**Exercise prompt**
Among the entries below, find the lines holding "computer" and copy them.

Records for processing below:

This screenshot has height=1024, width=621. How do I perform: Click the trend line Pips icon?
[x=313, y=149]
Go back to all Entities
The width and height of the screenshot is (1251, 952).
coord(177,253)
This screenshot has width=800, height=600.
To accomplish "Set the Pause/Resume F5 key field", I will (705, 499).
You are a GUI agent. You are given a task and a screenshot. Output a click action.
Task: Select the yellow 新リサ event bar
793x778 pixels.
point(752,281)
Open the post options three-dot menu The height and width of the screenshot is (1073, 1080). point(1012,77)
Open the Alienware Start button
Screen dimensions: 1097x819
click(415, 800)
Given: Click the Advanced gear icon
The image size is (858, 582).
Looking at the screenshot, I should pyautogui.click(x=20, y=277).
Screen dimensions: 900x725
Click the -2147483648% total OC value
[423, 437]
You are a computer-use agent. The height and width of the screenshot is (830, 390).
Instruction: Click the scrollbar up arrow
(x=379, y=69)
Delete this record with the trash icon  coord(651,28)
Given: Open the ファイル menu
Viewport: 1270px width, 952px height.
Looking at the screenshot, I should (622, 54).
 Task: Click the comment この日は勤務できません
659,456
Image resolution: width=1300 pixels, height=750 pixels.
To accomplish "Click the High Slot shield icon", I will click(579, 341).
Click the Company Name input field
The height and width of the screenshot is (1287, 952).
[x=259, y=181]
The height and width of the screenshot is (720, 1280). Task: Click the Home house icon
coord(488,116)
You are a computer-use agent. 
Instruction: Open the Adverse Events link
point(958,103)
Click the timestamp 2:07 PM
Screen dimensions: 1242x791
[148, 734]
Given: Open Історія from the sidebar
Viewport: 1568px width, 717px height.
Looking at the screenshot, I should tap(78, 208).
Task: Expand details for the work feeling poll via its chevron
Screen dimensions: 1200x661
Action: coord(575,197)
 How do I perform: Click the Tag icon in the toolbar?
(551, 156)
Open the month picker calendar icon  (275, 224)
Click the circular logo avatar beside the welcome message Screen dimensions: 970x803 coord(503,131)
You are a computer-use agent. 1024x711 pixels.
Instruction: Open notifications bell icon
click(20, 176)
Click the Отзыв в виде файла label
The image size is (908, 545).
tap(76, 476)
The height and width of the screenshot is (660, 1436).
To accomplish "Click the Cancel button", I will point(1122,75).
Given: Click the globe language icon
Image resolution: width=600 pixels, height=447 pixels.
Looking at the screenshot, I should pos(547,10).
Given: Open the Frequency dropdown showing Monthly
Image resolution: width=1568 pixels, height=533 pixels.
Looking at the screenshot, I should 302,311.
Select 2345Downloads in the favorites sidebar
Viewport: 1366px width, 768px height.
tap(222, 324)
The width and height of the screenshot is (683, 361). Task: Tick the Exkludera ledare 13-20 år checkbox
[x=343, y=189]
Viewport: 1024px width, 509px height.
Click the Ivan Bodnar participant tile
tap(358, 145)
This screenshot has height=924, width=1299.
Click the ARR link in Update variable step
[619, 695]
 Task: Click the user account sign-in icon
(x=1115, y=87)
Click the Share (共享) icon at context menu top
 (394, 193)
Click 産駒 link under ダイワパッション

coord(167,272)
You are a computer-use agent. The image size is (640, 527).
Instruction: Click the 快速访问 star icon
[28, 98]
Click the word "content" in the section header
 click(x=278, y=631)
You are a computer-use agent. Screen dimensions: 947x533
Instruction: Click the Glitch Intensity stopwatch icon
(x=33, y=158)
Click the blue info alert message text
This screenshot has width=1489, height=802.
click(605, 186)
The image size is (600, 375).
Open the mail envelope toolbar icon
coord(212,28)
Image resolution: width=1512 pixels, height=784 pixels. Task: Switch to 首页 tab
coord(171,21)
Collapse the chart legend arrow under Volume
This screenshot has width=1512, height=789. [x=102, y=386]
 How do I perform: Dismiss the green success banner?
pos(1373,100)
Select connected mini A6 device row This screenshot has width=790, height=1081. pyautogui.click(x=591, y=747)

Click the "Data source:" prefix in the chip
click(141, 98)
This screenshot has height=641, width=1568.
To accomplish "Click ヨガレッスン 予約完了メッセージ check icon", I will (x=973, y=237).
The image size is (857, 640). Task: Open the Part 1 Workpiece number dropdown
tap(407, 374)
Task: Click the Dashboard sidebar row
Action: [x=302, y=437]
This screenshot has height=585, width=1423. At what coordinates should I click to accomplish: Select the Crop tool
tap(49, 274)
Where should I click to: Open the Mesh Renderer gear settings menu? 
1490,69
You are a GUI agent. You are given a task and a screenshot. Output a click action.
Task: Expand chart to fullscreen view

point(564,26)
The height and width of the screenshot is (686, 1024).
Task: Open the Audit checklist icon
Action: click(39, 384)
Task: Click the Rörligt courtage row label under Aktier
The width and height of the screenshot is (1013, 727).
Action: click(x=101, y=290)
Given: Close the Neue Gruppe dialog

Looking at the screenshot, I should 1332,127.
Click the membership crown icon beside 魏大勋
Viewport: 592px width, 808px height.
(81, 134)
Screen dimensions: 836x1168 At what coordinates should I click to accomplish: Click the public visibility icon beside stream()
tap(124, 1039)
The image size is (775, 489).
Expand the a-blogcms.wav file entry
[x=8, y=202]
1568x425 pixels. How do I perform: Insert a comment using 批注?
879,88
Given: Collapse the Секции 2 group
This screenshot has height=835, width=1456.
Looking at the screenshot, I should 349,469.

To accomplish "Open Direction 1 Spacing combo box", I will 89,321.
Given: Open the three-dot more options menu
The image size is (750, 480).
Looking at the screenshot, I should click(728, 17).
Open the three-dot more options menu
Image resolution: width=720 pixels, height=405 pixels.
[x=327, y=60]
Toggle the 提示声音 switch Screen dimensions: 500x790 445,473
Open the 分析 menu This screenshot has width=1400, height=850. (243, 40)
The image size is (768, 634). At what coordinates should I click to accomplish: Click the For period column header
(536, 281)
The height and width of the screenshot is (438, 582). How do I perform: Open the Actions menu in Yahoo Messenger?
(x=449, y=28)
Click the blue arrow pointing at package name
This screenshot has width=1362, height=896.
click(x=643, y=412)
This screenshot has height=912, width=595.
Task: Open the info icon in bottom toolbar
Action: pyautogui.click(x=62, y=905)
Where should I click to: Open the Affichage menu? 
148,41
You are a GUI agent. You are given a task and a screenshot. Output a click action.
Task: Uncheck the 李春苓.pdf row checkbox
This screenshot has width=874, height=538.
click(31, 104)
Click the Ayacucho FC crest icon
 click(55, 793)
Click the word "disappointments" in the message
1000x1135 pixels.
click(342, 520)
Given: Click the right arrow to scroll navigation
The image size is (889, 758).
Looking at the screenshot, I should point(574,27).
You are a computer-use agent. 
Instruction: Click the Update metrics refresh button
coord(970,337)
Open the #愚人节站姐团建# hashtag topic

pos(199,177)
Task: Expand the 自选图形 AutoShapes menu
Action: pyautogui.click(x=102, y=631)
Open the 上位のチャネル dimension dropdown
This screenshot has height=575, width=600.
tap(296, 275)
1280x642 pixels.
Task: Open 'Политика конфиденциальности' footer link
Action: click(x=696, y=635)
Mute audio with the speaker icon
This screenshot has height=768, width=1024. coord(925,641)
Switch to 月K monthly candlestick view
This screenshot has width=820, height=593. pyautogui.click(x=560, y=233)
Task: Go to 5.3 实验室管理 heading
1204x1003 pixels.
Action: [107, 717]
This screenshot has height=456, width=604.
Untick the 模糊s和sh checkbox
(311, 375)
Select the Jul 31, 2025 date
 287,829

End of Records for processing.

**Solution to the exercise**
You are a computer-use agent. The height and width of the screenshot is (830, 390).
You are a computer-use agent. 
You are a computer-use agent. 1024x711 pixels.
You are a computer-use agent. The image size is (640, 527).
You are a computer-use agent. Screen dimensions: 947x533
You are a computer-use agent. 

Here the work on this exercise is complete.